Mas ontem à tarde bateu uma saudade daquela Campinas! O chinês do Mercadão aqui de Ribeirão reformou a pastelaria. Fui conferir. O cheiro é igual ao da pastelaria do Voga, ali na Avenida Anchieta, em homenagem ao Cine Voga, que virou Jequitibá, virou bingo e acabou. Sabe aquele cheiro que leva a gente no tempo? É esse. Da pastelaria do chinês viajei rápido para o saguão do Voga e entrei na sala.

Passava “O maior espetáculo da terra”, história da viagem de um circo. Antes de a sessão começar, vieram imagens amarelecidas das pinturas na parede, homenageando Carlos Gomes –- O Guarani, Lo Schiavo, Fosca. Lembra? Coisas de Campinas: o maestro era homenageado no Voga; dele, o cine Carlos Gomes só tinha o nome. Ou essas imagens das óperas estavam no Cine Rádio? Socorro, Ciasca!

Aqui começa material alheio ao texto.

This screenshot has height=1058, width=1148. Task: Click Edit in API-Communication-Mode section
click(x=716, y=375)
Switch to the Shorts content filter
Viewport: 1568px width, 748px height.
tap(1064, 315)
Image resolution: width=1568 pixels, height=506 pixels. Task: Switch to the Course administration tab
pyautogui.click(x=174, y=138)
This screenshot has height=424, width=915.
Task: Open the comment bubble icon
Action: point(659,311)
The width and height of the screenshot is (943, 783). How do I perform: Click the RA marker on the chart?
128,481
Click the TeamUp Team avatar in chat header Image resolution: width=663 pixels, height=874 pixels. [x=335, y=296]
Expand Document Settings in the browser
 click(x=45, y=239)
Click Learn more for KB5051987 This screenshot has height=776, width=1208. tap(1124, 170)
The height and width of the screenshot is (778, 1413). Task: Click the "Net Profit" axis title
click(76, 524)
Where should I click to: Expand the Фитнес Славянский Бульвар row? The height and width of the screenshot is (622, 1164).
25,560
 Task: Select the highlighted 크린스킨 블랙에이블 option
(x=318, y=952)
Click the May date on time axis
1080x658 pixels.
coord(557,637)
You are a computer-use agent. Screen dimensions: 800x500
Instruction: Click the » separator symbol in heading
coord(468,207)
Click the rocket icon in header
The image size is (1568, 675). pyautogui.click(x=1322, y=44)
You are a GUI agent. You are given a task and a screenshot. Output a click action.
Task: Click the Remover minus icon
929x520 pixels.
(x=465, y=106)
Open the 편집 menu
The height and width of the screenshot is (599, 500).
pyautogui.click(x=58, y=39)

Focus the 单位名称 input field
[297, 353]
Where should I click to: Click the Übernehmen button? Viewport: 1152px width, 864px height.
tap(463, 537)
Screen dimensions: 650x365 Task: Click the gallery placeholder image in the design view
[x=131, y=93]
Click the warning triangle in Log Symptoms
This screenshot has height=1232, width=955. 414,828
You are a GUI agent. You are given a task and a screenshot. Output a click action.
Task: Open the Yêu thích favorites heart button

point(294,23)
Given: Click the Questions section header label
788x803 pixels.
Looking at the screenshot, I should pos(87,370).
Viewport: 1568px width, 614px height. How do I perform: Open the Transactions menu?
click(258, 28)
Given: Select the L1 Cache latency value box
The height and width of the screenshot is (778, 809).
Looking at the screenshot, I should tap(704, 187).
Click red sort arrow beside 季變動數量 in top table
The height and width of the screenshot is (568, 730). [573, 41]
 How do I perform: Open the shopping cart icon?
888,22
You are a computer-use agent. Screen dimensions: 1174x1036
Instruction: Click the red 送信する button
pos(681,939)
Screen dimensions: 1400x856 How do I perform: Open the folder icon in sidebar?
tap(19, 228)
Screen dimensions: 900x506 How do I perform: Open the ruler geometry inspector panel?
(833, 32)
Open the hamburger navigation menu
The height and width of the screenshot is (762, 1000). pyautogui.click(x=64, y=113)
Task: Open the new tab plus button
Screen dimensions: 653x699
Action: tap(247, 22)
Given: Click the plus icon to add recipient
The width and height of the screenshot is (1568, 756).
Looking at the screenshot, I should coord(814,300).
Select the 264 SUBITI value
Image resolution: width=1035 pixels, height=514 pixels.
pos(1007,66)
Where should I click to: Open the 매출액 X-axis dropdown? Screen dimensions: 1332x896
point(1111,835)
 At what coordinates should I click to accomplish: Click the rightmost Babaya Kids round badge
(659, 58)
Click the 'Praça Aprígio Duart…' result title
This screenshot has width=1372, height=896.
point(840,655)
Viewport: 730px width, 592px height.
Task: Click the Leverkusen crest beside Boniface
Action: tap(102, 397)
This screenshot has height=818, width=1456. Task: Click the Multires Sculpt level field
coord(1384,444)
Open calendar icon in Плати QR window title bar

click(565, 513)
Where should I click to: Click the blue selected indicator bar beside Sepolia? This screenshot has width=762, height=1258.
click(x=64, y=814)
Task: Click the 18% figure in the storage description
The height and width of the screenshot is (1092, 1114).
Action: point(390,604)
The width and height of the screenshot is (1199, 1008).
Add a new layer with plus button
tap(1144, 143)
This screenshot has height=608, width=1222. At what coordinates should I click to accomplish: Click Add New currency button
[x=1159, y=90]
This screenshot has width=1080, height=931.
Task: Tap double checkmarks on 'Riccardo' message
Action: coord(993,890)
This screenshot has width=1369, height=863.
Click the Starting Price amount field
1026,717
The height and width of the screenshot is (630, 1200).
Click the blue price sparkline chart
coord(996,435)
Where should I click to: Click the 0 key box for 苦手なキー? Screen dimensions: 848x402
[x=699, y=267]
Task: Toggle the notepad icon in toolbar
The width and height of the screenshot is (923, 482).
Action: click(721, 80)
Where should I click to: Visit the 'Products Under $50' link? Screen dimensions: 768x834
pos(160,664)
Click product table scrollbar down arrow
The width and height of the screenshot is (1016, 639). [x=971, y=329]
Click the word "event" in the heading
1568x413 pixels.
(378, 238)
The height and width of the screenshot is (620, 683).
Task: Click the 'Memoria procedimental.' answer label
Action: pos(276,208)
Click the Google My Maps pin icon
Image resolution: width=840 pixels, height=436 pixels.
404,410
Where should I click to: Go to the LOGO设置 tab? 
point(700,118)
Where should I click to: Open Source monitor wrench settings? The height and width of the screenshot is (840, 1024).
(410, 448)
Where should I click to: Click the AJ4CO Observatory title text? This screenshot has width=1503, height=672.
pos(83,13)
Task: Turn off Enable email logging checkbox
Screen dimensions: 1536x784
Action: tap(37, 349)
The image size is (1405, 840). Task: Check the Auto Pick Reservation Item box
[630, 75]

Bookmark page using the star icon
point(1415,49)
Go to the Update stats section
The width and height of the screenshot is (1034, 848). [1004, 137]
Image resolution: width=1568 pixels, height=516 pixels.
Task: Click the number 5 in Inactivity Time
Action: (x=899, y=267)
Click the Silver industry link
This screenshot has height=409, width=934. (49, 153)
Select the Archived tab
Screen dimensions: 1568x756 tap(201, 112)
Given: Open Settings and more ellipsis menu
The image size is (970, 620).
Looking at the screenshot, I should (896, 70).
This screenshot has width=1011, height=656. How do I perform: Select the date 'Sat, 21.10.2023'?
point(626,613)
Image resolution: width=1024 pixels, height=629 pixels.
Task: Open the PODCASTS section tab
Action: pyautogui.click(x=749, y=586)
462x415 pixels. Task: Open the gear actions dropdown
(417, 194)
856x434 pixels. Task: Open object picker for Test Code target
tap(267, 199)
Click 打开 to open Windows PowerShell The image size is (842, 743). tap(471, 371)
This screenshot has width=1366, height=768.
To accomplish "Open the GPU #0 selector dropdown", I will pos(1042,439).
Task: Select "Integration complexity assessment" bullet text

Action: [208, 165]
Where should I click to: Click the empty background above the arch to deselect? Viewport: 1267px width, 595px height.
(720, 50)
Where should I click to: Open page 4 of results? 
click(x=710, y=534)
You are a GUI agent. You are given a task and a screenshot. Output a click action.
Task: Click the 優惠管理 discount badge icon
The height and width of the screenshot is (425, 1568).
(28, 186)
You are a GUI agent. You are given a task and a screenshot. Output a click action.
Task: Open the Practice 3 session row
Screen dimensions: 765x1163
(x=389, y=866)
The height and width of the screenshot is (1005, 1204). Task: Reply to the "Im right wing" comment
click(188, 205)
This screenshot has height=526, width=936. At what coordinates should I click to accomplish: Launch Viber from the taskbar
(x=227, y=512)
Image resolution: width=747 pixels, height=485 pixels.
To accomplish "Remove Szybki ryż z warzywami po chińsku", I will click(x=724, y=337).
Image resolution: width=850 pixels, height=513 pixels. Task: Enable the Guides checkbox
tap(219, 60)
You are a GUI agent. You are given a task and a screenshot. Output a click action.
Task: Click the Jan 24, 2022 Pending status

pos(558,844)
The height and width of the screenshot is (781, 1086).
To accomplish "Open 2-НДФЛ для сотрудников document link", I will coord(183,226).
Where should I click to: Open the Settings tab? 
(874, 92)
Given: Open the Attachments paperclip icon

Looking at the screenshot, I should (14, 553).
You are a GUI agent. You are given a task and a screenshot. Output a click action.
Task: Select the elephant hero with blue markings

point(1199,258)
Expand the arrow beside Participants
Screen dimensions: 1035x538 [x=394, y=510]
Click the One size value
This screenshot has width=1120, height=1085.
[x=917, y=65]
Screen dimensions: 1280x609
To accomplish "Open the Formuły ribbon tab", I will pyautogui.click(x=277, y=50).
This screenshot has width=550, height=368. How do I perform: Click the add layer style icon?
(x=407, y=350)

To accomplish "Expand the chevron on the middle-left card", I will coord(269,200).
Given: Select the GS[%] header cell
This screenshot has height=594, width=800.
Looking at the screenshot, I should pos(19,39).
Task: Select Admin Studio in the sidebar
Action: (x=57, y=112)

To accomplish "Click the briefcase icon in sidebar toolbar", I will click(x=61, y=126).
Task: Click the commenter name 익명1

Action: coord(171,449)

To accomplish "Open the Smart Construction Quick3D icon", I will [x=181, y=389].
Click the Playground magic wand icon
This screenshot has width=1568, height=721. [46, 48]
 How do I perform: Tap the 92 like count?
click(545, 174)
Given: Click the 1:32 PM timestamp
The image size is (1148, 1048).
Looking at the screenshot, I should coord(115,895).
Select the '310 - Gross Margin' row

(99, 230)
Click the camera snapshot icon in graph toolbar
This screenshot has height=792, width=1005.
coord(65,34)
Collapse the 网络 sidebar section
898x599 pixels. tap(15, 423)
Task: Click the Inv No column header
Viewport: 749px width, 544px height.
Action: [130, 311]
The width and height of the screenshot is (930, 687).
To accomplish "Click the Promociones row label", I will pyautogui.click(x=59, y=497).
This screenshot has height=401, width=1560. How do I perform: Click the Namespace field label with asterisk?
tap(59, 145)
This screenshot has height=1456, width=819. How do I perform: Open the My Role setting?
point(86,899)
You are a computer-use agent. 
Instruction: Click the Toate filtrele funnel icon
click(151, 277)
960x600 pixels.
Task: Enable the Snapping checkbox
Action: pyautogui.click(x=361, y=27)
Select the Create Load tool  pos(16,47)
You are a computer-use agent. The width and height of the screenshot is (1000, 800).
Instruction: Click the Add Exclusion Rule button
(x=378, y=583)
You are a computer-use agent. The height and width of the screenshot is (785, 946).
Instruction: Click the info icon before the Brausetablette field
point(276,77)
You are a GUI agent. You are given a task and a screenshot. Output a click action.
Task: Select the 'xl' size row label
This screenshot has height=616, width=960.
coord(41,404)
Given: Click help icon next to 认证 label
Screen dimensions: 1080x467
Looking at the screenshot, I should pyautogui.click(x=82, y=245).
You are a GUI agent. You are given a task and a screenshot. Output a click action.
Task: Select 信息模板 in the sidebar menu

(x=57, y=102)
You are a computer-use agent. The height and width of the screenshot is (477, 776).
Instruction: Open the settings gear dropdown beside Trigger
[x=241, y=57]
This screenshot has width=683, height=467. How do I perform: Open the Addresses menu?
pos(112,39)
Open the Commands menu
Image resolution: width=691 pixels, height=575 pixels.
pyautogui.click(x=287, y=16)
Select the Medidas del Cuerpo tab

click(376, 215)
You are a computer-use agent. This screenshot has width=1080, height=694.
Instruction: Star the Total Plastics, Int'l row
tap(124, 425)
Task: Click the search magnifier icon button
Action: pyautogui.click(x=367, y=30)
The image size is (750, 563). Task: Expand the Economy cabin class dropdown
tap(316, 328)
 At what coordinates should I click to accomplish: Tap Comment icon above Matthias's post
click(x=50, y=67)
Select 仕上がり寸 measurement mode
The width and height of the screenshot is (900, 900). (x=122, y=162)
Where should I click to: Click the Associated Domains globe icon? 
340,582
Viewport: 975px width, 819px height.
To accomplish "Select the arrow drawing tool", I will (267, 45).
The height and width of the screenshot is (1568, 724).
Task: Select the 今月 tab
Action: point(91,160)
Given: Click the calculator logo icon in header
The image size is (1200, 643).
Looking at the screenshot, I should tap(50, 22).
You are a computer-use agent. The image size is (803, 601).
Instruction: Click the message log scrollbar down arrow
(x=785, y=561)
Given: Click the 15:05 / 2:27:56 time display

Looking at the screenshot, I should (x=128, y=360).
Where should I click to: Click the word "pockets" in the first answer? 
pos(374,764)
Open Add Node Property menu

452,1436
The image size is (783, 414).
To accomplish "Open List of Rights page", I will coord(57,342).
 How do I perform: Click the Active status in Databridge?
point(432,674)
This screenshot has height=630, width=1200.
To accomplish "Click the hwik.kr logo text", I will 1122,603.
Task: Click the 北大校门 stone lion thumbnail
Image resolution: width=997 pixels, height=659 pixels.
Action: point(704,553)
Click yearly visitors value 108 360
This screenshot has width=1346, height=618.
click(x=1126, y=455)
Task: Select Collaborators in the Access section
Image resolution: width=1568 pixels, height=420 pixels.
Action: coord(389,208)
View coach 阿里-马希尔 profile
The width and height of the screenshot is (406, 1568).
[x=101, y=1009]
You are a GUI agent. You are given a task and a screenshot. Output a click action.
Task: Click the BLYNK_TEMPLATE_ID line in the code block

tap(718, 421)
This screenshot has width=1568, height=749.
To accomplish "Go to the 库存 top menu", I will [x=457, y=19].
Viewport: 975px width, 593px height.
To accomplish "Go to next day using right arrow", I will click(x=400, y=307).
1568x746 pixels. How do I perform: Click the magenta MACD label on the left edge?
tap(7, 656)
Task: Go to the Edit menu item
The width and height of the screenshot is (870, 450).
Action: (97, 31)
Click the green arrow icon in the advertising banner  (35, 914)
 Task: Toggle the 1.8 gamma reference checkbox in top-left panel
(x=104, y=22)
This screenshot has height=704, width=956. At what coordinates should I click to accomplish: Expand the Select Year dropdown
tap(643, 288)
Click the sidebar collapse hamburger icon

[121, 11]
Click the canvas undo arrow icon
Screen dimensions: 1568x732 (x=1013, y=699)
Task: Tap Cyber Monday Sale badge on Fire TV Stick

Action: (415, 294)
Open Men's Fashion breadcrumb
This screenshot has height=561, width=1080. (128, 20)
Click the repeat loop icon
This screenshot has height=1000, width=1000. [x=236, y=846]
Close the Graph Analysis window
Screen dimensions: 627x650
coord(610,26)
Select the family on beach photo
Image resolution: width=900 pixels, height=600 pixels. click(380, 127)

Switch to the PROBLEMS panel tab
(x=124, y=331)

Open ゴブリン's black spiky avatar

Quando “saí” do cinema, já estava escuro. Mas a cidade estava acesa. Gente elegante entrando no Armorial, para jantar e dançar. As salas da Escola Normal iluminadas por causa das aulas do período noturno; alunos correndo em direção ao Colégio Lencastre; alguns iam ao “Cursinho Vestibular Anchieta”, do professor Abramides; outros, mais velhos, saíam do trabalho para fazer madureza no Dom Bosco… Não, o Palácio dos Jequitibás ainda não existia, e seo Rosa vigiava tudo, satisfeito. Os “boys” estacionavam as primeiras lambretas ao lado do Café do Povo — alguns cobiçavam as jaquetas de James Dean expostas na vitrina da Garbo. O Regina, na Barão de Jaguara, servia os últimos cafezinhos; a Padaria do Comércio ainda fervilhava; a Kopenhagen exibia os ovos de Páscoa mais vistosos do mundo; pelas portas de vidro da Casa Assumpção, viam-se os long-plays, discos de vinil — novidade. Imagine, os músicos da banda Santa Cecília, quase todos funcionários da Prefeitura, chegavam para mais um momento de lirismo no coreto do Jardim Carlos Gomes. Quanta gente namorando! Hoje, ninguém mais namora…

“Voltei” triste para a pastelaria do chinês. A última imagem era a reportagem da Adriana Miranda, narrando a morte das noites da cidade.

Pregado no poste: “Não sei não é resposta; mas nós sabemos!”